Question

Hibaru collects shells from the beach
Here are the lengths, in mm, of $$10$$ shells he found on Monday.
$$20 24 24 24 28 32 36 38 40 45$$
Hibaru selects at random one of the $$10$$ shells.
Find the probability that the length of this shell is greater than the mode.

Answer

**step1** Understanding the Problem

We are given a list of lengths, in mm, for 10 shells. We need to find the probability that a randomly selected shell has a length greater than the mode of the given lengths.

**step2** Identifying the Total Number of Shells

The total number of shells Hibaru found is given as 10. This will be the total number of possible outcomes.

**step3** Finding the Mode of the Shell Lengths

The given lengths are: 20, 24, 24, 24, 28, 32, 36, 38, 40, 45.
The mode is the number that appears most often in a set of data.
Let's count how many times each length appears:
- 20 appears 1 time.
- 24 appears 3 times.
- 28 appears 1 time.
- 32 appears 1 time.
- 36 appears 1 time.
- 38 appears 1 time.
- 40 appears 1 time.
- 45 appears 1 time.
The length that appears most frequently is 24, which appears 3 times.
So, the mode of the shell lengths is 24 mm.

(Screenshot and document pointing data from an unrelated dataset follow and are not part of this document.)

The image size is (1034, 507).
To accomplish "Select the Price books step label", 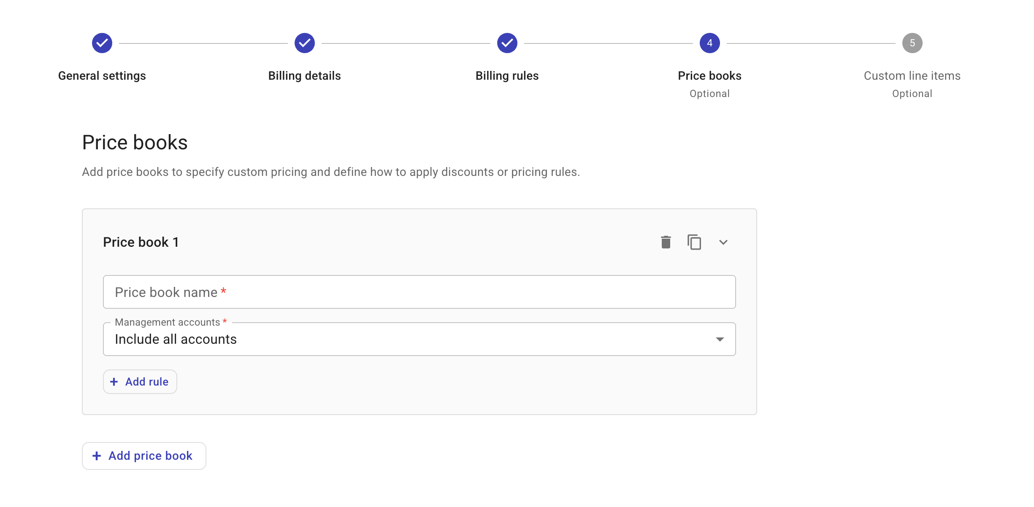I will click(709, 76).
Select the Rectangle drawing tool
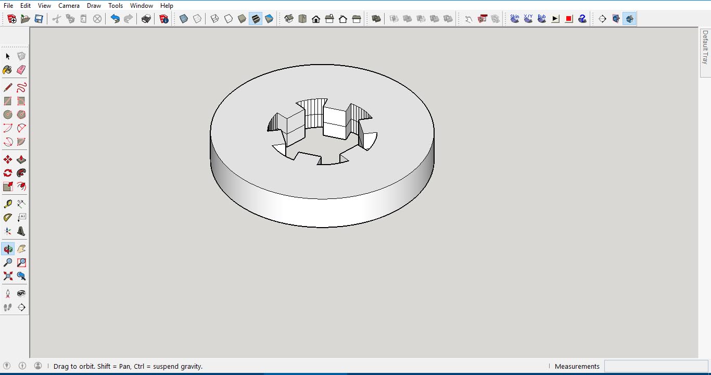 click(7, 101)
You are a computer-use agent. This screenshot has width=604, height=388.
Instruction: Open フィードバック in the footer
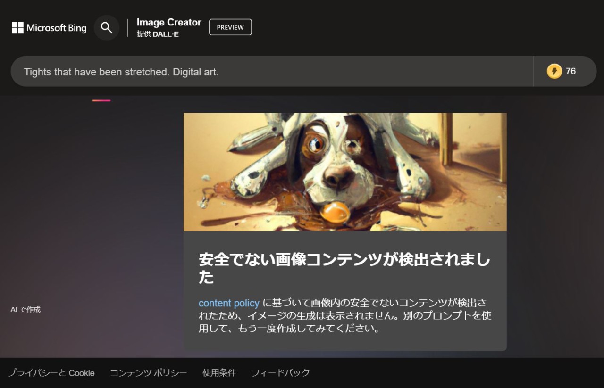(280, 373)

**step4** Identifying Shells with Lengths Greater Than the Mode

The mode is 24 mm. We need to find the shells that have a length greater than 24 mm.
Looking at the list of lengths:
- 20 is not greater than 24.
- 24 is not greater than 24.
- 24 is not greater than 24.
- 24 is not greater than 24.
- 28 is greater than 24.
- 32 is greater than 24.
- 36 is greater than 24.
- 38 is greater than 24.
- 40 is greater than 24.
- 45 is greater than 24.
The shells with lengths greater than the mode (24 mm) are: 28 mm, 32 mm, 36 mm, 38 mm, 40 mm, and 45 mm.

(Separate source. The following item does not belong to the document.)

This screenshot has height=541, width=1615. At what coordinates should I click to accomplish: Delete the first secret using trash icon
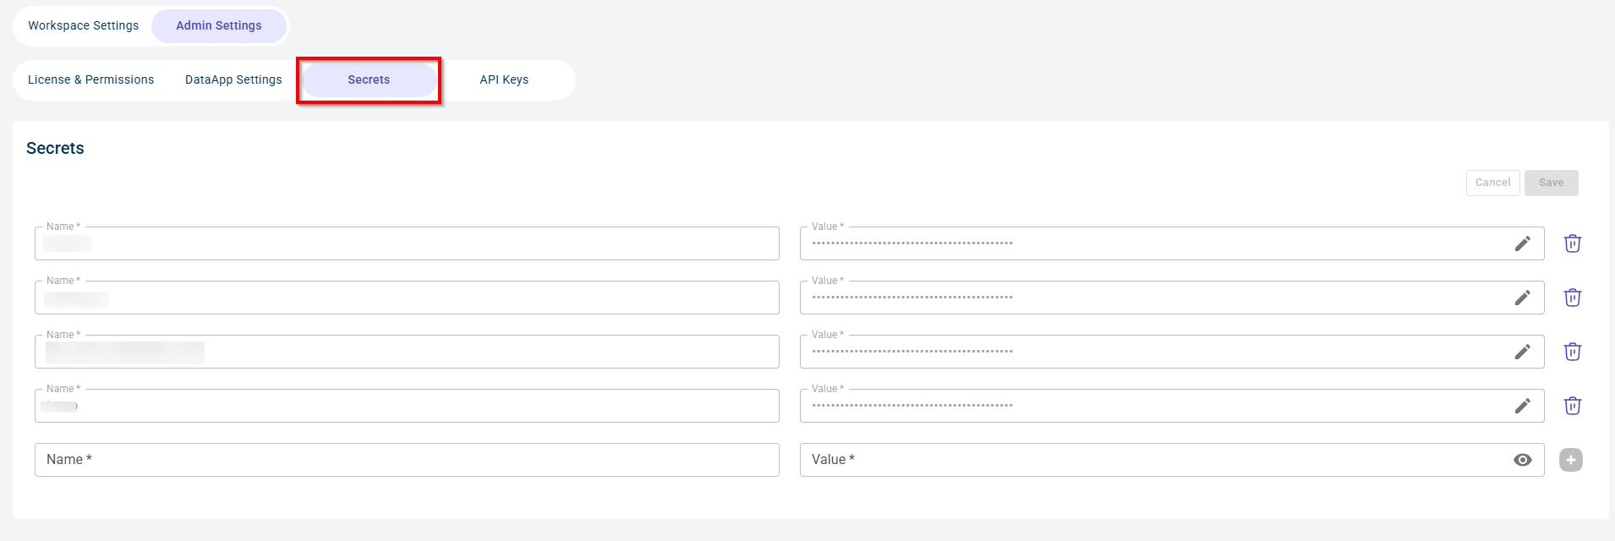coord(1572,243)
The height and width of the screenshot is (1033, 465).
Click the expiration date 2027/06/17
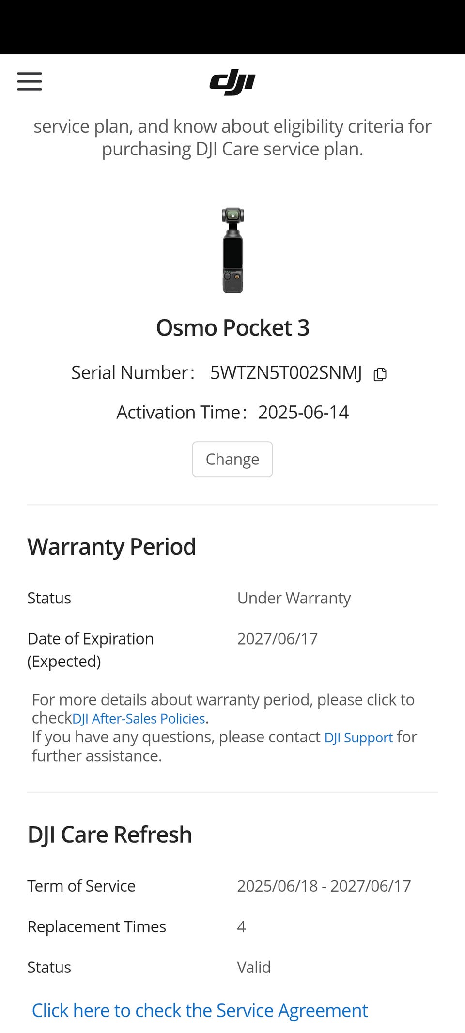277,639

**step5** Counting the Number of Favorable Outcomes

From the previous step, we identified 6 shells with lengths greater than the mode (24 mm). These are our favorable outcomes.

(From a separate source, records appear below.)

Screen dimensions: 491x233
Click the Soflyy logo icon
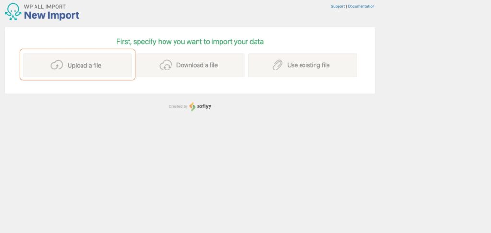pyautogui.click(x=192, y=106)
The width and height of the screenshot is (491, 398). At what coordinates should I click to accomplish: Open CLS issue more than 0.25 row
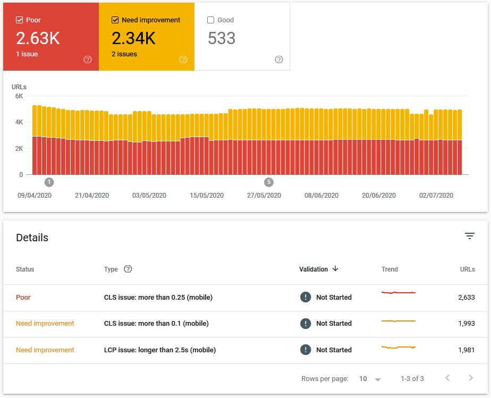(x=158, y=298)
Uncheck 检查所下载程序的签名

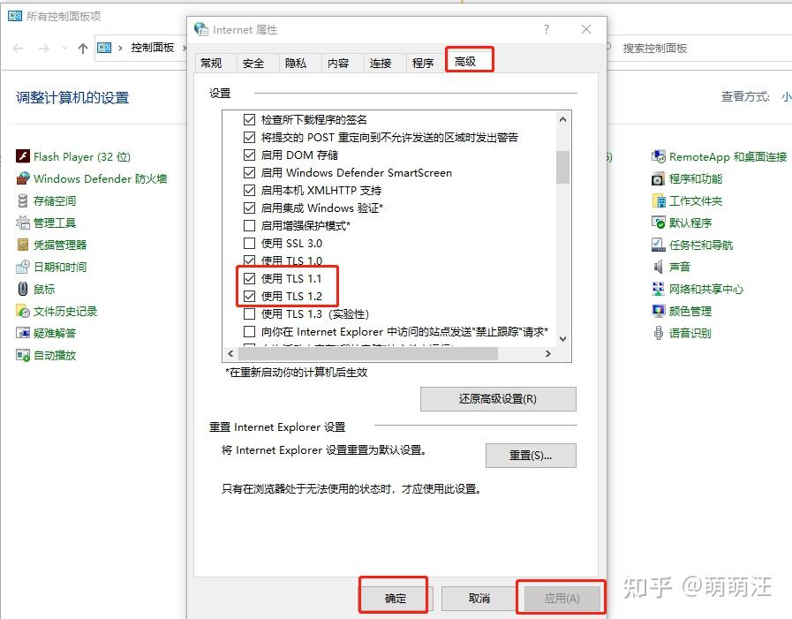coord(250,119)
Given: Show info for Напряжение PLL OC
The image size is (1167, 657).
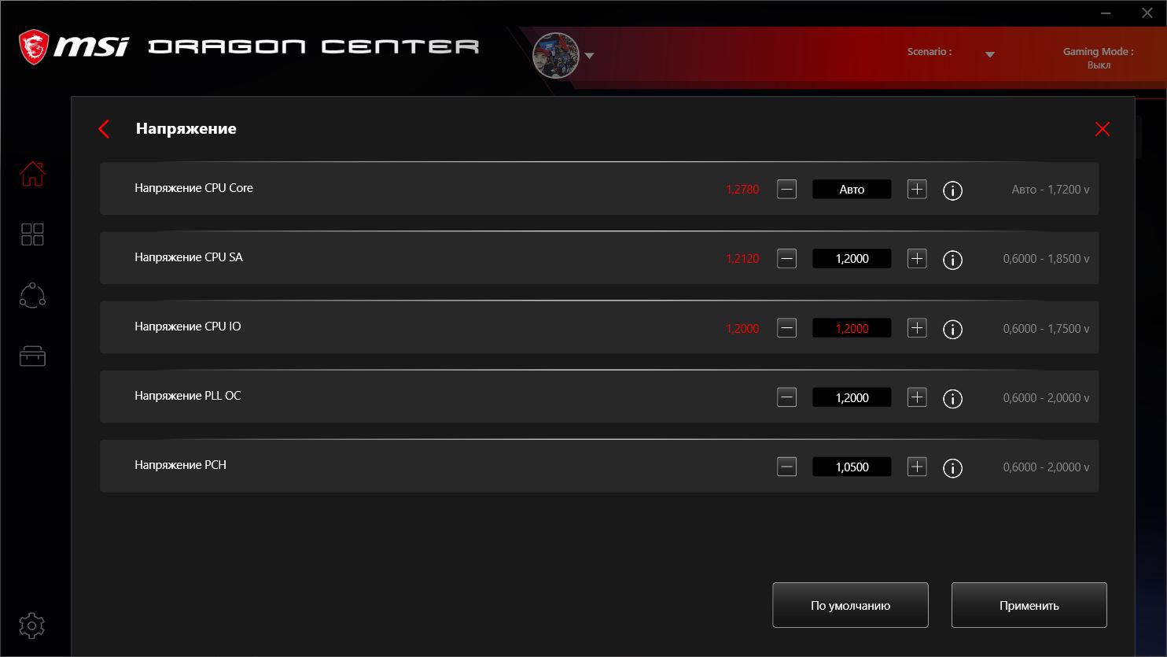Looking at the screenshot, I should [x=952, y=399].
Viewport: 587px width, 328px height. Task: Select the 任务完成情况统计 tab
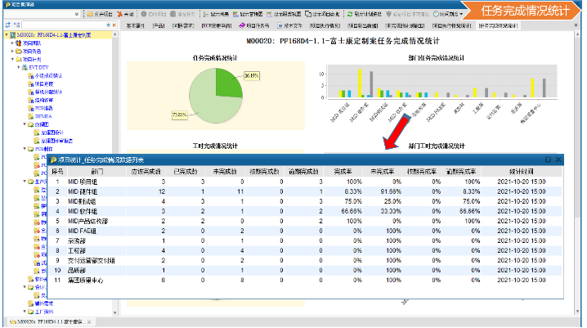click(498, 26)
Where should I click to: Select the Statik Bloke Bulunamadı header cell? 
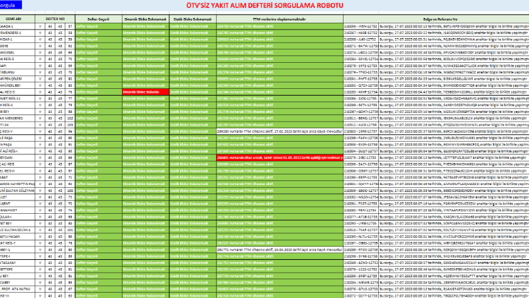coord(193,19)
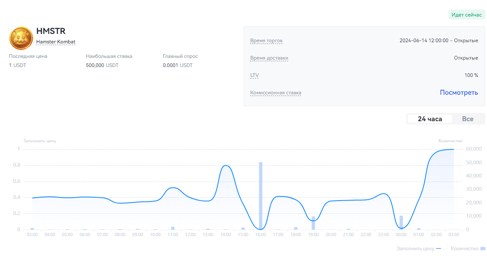Click the 03:00 end point of price line
Viewport: 487px width, 261px height.
[x=453, y=149]
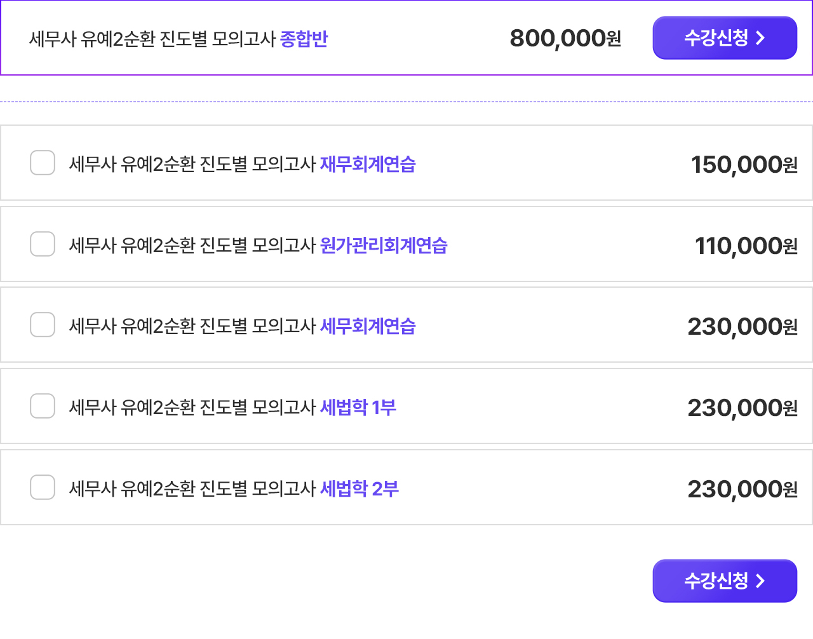813x639 pixels.
Task: Click top 수강신청 button for 종합반
Action: [x=724, y=38]
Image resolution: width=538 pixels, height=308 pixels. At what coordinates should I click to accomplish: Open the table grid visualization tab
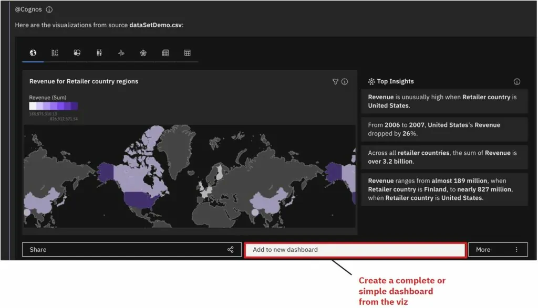click(x=187, y=53)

**step6** Calculating the Probability

The probability is calculated by dividing the number of favorable outcomes by the total number of possible outcomes.
Number of favorable outcomes (shells with length greater than mode) = 6
Total number of possible outcomes (total shells) = 10
Probability = $$\frac{\text{Number of favorable outcomes}}{\text{Total number of possible outcomes}}$$
Probability = $$\frac{6}{10}$$
To simplify the fraction, we can divide both the numerator and the denominator by their greatest common divisor, which is 2.
$$6 \div 2 = 3$$
$$10 \div 2 = 5$$
So, the probability is $$\frac{3}{5}$$.